WHAT IS EXPECTED
Look through the data below and report how many lines include "dropdown". Only the number should be given.

DATA EXTRACTS
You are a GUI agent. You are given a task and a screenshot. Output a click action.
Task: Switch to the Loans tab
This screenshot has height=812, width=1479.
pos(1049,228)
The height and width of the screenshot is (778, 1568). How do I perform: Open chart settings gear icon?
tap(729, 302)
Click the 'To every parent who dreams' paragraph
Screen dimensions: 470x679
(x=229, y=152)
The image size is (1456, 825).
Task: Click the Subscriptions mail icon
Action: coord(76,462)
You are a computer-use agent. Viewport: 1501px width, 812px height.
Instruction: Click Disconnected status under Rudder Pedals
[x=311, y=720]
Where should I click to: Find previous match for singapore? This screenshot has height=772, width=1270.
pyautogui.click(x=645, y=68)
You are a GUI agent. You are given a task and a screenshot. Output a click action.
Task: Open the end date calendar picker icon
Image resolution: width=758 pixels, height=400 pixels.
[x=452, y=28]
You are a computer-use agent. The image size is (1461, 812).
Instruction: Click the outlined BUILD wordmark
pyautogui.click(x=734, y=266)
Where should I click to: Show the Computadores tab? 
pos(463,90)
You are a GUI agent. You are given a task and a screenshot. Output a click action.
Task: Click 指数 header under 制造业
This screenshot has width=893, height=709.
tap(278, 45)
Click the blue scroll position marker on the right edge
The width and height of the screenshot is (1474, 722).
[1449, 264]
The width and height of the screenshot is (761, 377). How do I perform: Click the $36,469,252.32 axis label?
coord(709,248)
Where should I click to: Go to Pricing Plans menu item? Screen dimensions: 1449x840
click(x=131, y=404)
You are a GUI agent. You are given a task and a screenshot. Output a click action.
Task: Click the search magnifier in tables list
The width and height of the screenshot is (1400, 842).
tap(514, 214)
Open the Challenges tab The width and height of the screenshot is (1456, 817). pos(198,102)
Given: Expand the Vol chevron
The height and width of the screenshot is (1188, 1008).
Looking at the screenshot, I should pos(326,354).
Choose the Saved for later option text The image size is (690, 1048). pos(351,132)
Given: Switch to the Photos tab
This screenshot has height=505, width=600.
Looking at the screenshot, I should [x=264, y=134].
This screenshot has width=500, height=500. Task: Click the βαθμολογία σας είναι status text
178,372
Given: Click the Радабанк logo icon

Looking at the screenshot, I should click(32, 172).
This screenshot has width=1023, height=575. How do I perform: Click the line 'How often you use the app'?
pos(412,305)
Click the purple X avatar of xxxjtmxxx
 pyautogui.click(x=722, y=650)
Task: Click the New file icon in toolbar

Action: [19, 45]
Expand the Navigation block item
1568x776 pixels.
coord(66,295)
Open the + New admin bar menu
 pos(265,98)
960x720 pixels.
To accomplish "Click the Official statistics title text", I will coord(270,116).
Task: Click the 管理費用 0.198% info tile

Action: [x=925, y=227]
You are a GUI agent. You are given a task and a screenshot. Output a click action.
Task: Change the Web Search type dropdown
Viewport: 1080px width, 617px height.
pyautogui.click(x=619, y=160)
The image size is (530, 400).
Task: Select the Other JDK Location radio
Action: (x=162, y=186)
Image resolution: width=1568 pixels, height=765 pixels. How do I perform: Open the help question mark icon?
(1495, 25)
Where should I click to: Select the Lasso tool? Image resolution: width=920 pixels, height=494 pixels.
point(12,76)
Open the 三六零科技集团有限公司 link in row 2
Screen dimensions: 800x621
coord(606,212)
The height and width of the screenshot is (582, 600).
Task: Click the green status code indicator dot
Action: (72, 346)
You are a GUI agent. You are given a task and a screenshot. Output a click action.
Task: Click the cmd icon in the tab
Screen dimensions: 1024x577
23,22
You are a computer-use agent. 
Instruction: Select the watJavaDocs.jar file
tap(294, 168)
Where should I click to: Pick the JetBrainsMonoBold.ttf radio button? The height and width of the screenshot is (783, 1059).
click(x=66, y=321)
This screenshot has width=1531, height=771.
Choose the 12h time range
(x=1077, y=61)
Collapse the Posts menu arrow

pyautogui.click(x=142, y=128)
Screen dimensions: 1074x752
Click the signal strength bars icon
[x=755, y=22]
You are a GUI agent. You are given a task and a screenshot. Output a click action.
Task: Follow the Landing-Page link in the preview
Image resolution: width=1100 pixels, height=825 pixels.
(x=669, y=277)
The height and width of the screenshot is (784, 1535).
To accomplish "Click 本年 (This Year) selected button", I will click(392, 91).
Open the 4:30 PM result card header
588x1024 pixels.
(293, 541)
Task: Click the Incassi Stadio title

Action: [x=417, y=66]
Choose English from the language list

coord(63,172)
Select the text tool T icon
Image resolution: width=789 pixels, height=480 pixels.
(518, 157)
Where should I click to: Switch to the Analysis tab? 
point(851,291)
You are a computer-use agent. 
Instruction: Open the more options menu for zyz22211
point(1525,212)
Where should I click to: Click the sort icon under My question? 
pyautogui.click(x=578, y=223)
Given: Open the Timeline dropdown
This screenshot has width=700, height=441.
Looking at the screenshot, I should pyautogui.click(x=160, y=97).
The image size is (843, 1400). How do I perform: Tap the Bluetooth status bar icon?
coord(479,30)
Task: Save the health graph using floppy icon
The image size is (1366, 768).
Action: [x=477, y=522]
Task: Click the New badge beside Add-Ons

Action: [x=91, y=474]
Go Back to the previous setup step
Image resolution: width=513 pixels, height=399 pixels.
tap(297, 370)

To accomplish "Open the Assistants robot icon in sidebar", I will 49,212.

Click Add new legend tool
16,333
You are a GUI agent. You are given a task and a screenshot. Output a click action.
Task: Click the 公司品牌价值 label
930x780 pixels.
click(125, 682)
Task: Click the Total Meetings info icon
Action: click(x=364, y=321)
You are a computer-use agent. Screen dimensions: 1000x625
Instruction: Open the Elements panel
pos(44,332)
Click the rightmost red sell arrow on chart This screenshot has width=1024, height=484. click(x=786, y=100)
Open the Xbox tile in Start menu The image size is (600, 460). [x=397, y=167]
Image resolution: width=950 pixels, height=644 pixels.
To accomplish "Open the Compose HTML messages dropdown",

EXERCISE RESULT
3